* [Material shown]
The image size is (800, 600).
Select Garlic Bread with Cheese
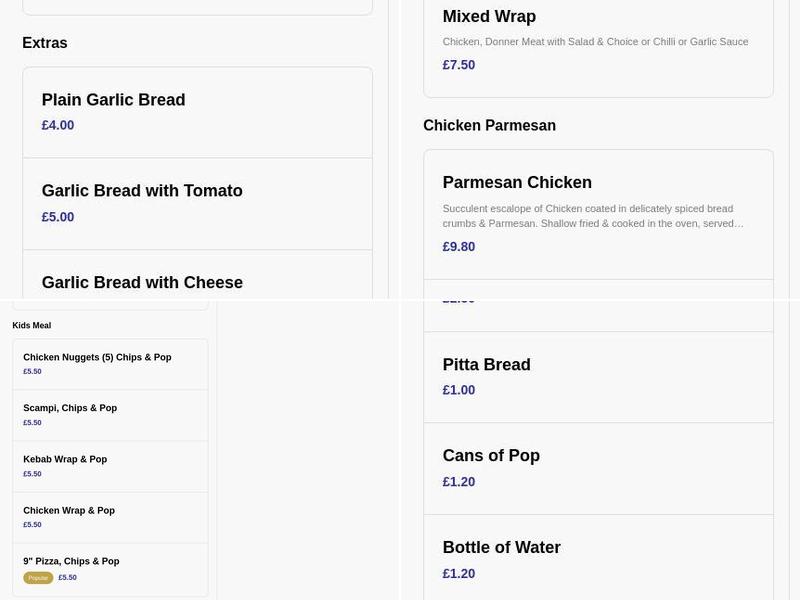click(x=141, y=282)
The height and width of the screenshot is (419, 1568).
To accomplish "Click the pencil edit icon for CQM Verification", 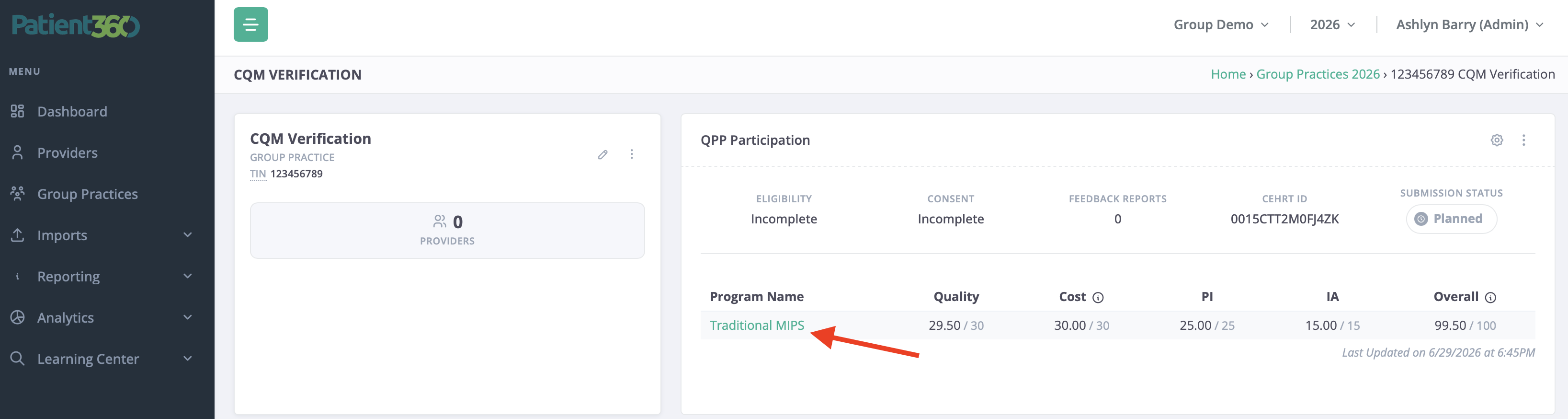I will (x=602, y=154).
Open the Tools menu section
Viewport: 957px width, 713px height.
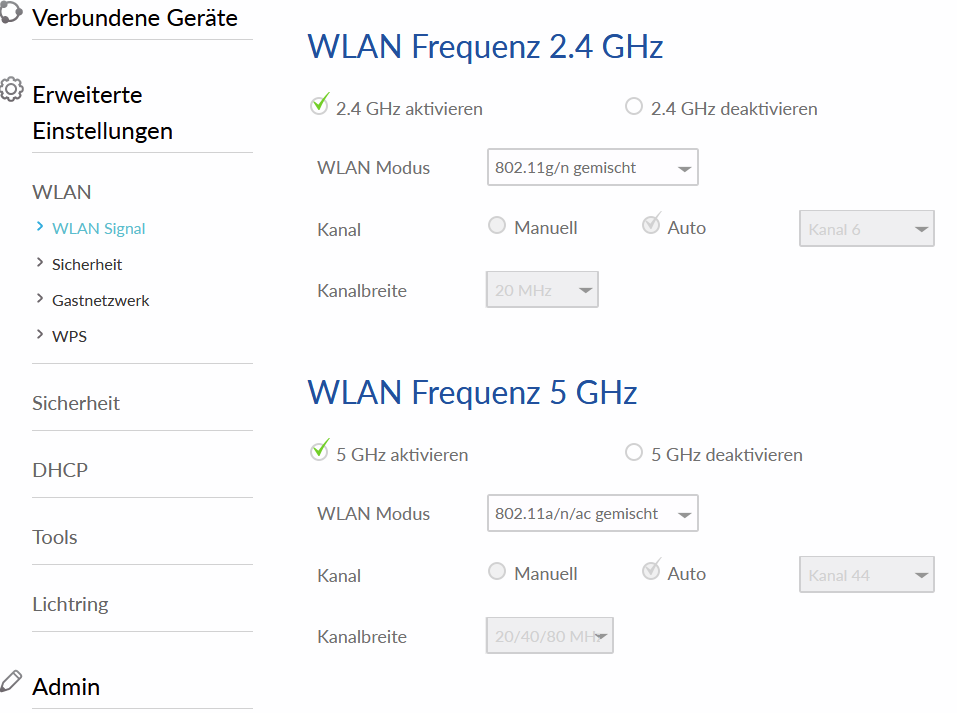pyautogui.click(x=55, y=537)
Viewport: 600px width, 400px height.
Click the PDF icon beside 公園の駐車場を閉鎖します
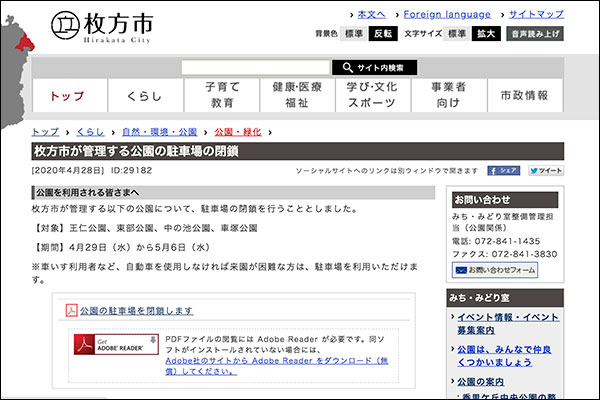72,311
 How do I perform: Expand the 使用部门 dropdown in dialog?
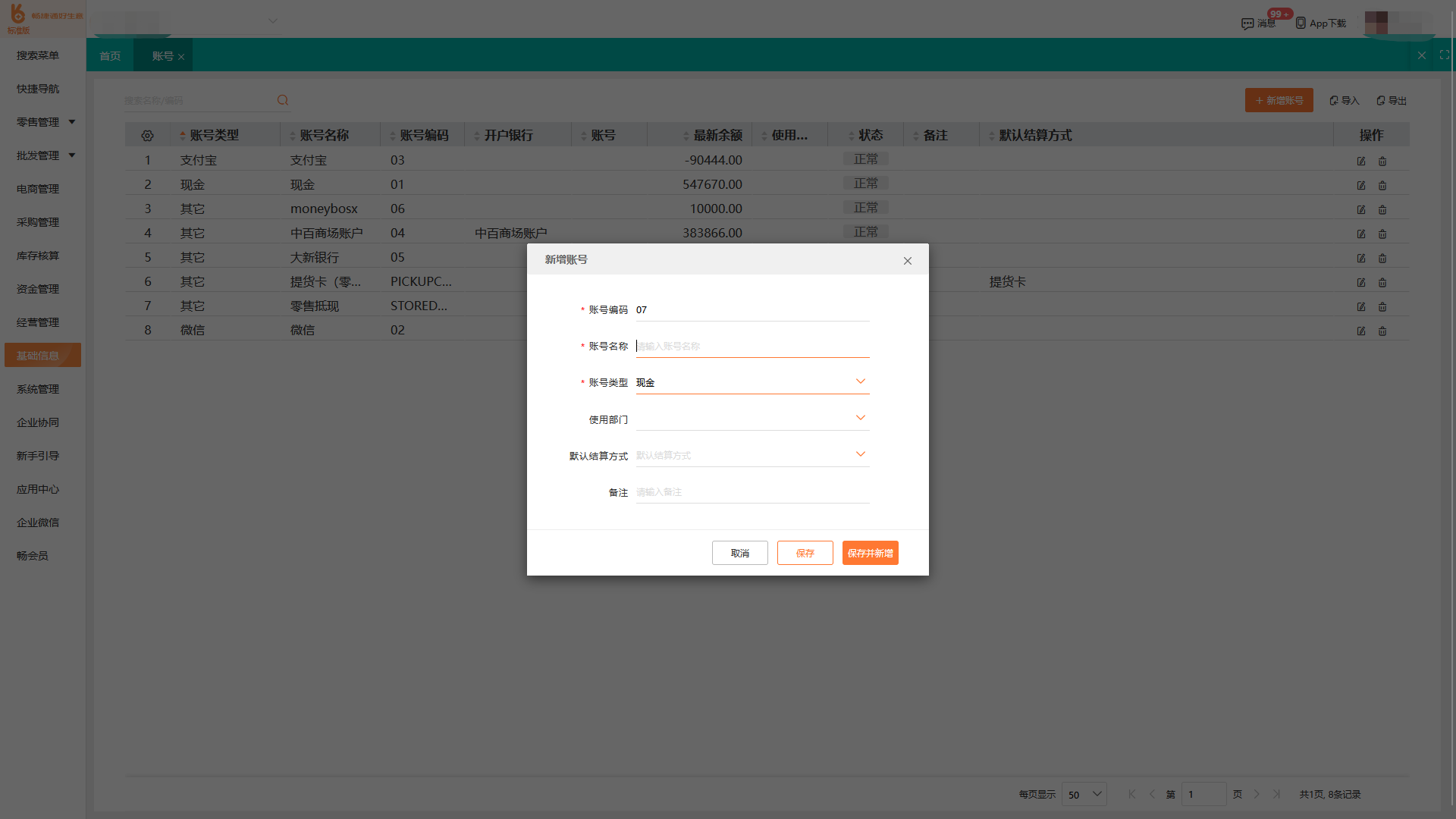point(860,418)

* [Task brief] Repeat the rows above word for word, from the line with "Open the Tools menu section" up to and including the last line of the rows. Leave the pictures out of your answer.

* [Written solution]
Open the Tools menu section
Viewport: 957px width, 713px height.
pyautogui.click(x=55, y=537)
Viewport: 600px width, 400px height.
Click the PDF icon beside 公園の駐車場を閉鎖します
72,311
 How do I perform: Expand the 使用部门 dropdown in dialog?
point(860,418)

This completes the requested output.